I am a 51-year-old Finnish man, who had been smoking since my national service – at least one pack a day, two at most. At school, it was made very clear to us that smoking was bad for you. However, endlessly repeating this message in the same form made it seem like propaganda – it bored everyone. Defiance was the sole response; in one ear and out the other. At around the age of 30, I tried nicotine patches and gum. This did not help, because my attitude towards them was about the same as towards any advertised product – I did not consider them a lifestyle change.
Back then, I did not analyse why this had happened. Only recently, as part of my job, have I followed the discussion on the opportunities represented by gamification in healthcare. The principles applied in games, and how they take advantage of human nature when getting me hooked on them, has begun to dawn on me. This raises the question of why games are not exploited in areas of life outside leisure activities?

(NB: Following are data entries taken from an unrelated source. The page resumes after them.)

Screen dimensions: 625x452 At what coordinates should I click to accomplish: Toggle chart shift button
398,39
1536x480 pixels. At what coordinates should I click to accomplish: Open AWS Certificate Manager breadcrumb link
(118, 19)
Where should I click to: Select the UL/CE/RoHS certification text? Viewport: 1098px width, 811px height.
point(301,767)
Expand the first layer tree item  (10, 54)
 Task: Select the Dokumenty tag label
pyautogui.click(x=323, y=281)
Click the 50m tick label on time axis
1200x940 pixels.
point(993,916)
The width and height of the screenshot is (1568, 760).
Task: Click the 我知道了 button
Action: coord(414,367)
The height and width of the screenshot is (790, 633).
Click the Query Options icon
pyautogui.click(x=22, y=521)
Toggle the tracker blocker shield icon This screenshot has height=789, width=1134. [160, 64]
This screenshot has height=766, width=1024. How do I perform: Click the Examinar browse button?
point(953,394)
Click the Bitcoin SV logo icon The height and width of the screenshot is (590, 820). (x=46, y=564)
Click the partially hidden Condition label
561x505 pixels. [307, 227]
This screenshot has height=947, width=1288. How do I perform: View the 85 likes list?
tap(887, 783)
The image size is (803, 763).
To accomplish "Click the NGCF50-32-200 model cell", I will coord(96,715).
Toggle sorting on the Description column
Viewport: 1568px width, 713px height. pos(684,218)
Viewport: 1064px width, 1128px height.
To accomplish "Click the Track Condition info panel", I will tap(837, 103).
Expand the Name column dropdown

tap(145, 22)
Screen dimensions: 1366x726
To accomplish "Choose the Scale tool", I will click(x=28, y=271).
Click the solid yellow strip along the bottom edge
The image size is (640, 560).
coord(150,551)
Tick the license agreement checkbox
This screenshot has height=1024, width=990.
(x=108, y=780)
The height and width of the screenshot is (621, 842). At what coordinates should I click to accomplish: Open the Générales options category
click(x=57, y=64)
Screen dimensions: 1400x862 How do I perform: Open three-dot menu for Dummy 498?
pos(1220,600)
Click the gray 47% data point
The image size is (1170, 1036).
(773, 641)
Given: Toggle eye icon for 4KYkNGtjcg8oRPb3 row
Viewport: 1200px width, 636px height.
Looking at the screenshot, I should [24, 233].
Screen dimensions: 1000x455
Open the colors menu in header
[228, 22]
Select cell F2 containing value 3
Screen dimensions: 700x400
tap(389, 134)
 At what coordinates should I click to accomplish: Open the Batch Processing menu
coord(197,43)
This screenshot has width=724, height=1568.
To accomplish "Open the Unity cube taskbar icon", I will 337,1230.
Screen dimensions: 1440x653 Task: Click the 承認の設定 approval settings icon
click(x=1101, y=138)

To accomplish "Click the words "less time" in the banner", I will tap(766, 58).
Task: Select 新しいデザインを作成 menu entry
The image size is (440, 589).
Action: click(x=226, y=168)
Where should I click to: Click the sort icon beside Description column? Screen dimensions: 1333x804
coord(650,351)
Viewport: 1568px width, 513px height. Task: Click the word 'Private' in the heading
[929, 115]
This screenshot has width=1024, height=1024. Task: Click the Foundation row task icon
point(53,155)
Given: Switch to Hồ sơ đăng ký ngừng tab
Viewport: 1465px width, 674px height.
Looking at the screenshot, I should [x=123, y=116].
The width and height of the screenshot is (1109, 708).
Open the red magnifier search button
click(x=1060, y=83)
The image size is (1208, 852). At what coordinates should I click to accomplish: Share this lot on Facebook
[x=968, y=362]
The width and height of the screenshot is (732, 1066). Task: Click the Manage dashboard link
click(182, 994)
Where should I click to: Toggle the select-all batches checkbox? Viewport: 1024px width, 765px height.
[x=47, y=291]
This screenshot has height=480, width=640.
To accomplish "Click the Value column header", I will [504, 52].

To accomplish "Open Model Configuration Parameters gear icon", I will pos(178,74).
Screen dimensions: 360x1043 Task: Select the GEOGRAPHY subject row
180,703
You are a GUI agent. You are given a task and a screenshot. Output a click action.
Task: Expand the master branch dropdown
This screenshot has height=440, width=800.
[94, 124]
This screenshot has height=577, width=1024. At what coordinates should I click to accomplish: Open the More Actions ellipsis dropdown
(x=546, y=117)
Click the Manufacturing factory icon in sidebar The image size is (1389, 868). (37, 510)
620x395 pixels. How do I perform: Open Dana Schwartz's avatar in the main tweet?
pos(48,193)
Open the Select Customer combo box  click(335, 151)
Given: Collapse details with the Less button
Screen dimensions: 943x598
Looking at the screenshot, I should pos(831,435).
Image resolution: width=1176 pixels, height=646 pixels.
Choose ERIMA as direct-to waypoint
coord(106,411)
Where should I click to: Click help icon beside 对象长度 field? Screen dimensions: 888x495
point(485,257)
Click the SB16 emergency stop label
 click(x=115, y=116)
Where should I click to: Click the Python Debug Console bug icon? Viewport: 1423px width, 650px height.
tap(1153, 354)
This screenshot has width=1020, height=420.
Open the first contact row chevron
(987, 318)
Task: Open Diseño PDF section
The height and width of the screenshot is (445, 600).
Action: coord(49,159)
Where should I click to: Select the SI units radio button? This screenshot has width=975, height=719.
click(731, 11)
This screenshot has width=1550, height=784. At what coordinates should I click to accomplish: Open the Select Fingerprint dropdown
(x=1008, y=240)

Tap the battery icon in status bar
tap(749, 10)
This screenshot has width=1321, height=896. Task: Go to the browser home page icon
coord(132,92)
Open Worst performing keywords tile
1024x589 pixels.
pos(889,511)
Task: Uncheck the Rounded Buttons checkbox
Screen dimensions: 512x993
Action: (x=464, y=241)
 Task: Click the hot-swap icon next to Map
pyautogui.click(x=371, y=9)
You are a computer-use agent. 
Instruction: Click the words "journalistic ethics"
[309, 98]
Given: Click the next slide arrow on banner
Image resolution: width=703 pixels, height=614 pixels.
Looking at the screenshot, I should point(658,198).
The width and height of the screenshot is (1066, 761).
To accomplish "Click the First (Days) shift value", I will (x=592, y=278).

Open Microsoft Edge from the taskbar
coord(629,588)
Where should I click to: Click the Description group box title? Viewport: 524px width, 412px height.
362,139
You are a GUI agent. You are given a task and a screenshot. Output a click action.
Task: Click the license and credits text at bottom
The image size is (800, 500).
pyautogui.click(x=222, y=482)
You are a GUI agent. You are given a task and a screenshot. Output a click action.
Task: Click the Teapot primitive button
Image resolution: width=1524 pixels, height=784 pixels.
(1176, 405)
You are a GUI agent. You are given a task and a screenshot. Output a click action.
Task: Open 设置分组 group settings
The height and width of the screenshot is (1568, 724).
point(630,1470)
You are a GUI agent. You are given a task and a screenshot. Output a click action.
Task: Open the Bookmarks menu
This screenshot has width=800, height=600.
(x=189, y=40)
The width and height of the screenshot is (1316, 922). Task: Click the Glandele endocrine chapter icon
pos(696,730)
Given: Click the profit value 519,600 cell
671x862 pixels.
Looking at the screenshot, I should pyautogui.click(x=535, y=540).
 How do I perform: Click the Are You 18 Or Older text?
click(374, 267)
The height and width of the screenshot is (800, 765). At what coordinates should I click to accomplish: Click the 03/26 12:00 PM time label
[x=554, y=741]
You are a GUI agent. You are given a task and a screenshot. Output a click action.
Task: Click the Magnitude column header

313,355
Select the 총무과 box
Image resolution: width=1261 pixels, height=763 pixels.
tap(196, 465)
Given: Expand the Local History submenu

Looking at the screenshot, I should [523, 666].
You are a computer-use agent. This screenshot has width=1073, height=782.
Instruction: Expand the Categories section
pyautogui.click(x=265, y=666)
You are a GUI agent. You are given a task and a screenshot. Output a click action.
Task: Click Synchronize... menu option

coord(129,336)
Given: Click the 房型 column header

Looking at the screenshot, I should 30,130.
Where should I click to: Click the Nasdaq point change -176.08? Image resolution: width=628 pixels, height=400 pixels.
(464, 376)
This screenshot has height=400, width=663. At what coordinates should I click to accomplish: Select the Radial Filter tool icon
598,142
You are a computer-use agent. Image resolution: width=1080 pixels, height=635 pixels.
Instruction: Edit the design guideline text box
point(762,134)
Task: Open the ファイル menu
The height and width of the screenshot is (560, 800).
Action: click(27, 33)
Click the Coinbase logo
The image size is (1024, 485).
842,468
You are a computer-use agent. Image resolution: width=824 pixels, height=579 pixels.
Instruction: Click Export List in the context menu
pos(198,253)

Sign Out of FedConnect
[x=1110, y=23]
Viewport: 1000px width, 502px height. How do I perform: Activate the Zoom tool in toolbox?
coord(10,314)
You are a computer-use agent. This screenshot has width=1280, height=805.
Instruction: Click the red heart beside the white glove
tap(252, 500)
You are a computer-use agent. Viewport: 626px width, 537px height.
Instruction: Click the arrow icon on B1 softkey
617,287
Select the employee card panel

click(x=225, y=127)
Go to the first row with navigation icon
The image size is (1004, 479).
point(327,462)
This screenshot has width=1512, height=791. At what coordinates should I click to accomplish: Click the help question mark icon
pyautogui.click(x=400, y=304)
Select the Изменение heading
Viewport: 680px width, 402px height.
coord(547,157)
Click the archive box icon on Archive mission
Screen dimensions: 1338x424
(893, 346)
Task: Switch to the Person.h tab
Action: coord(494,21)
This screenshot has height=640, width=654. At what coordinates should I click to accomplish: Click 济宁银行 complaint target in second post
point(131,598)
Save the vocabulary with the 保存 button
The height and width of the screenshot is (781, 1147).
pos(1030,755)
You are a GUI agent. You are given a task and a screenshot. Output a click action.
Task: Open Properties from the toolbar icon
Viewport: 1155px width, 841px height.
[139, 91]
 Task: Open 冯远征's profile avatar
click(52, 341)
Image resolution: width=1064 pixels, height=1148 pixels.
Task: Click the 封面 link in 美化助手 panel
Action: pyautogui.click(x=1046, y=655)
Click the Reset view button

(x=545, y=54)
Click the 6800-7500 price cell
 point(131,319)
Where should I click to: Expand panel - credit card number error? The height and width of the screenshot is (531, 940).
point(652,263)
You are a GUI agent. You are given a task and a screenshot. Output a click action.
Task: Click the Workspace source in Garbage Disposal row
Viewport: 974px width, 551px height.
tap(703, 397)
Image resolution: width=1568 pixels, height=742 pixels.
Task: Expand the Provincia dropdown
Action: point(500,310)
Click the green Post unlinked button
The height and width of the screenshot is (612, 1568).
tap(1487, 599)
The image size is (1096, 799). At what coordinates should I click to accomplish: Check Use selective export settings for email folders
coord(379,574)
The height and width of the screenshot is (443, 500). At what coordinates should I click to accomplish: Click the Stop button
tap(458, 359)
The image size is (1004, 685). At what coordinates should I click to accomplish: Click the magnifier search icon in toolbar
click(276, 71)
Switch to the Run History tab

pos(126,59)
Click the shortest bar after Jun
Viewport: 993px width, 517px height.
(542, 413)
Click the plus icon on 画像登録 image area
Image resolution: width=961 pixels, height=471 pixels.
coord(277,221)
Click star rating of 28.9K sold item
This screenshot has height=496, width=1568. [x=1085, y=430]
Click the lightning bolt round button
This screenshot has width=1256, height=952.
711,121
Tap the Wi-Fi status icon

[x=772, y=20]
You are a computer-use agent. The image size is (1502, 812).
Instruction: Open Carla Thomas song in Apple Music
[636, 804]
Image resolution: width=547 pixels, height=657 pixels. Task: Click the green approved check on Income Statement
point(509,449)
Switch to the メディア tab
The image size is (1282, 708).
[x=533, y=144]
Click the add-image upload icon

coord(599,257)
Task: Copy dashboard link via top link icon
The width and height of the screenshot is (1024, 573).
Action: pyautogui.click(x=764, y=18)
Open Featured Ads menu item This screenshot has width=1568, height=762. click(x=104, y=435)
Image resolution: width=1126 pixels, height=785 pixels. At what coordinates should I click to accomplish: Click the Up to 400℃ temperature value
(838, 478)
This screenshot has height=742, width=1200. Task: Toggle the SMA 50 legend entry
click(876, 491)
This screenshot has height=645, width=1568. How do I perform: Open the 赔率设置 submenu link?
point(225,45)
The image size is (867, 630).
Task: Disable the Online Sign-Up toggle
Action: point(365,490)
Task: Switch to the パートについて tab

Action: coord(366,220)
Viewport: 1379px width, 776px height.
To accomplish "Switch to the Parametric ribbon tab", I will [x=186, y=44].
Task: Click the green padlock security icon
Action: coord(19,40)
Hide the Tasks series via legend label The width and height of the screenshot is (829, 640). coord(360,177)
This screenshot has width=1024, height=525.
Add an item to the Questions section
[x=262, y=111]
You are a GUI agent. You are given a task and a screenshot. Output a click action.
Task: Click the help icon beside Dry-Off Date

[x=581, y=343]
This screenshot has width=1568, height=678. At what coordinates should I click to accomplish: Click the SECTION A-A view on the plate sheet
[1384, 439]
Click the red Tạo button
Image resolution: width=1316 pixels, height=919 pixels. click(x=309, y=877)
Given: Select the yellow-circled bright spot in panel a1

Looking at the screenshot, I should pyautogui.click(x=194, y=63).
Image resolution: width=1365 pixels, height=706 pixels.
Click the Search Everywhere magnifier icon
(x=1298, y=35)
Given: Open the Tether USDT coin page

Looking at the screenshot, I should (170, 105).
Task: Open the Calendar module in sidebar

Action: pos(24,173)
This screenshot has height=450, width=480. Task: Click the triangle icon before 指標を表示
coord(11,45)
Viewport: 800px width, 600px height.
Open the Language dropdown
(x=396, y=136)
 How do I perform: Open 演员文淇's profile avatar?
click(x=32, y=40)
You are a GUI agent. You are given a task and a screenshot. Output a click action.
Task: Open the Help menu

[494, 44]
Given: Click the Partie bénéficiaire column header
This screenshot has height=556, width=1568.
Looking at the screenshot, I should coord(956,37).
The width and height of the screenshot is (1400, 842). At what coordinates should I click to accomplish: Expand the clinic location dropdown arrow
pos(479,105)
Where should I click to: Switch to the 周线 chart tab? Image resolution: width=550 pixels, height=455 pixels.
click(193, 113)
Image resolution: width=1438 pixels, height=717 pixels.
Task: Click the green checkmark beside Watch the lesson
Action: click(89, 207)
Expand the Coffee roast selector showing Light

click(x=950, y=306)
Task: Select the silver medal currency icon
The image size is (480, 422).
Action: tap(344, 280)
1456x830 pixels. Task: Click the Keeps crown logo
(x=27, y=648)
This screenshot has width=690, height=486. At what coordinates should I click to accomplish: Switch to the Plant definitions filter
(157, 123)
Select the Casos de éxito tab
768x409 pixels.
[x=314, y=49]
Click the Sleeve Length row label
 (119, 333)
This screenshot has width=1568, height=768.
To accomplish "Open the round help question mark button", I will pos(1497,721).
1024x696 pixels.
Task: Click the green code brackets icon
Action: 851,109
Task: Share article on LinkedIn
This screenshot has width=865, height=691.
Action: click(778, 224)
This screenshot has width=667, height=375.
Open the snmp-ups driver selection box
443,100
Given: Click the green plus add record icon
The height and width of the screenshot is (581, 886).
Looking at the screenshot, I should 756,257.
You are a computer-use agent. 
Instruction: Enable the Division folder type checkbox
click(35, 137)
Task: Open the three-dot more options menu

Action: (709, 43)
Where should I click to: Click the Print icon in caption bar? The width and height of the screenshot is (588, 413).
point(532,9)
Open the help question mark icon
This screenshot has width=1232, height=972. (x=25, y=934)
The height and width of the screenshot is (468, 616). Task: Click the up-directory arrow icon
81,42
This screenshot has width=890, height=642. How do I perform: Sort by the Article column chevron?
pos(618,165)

Last year, I discussed quitting cigarettes with my wife on several occasions. The most important issue was that if we were going to do this, we would do it together. But why now and why this late? I cannot give a specific reason; it just happened. At least quitting was well planned, since Champix pills had been gathering dust on the hall table for almost a year. The first step was between Christmas and New Year, when my wife took her first pill. Being a gentleman, I stepped back and observed the effects of the medication. Less than a month later, I came on board the project.
I had the following tools at my disposal: medication for treating nicotine addiction; my wife as a peer group; Facebook for attracting more extensive social support and encouragement; and MyLastCigarette app for scientific follow-up of my progress. I particularly like the number of unsmoked cigarettes, with its 4 decimal points!
Now I feel like a winner. I feel that I have identified the ingredients for quitting, used them correctly, received encouragement and that there are people who care about me. These factors are enough to keep me off cigarettes!
However, I’ve also wondered why I needed to discover all of those ingredients, and turn them into the required package, by myself? Couldn’t these be gathered together somewhere, for example, as a game or app called the Rise and Fall of Fags?
Sitra’s Gesundheit 2013 health game competition offers an opportunity to help our fellow citizens improve their well-being. It also handsomely rewards those who succeed.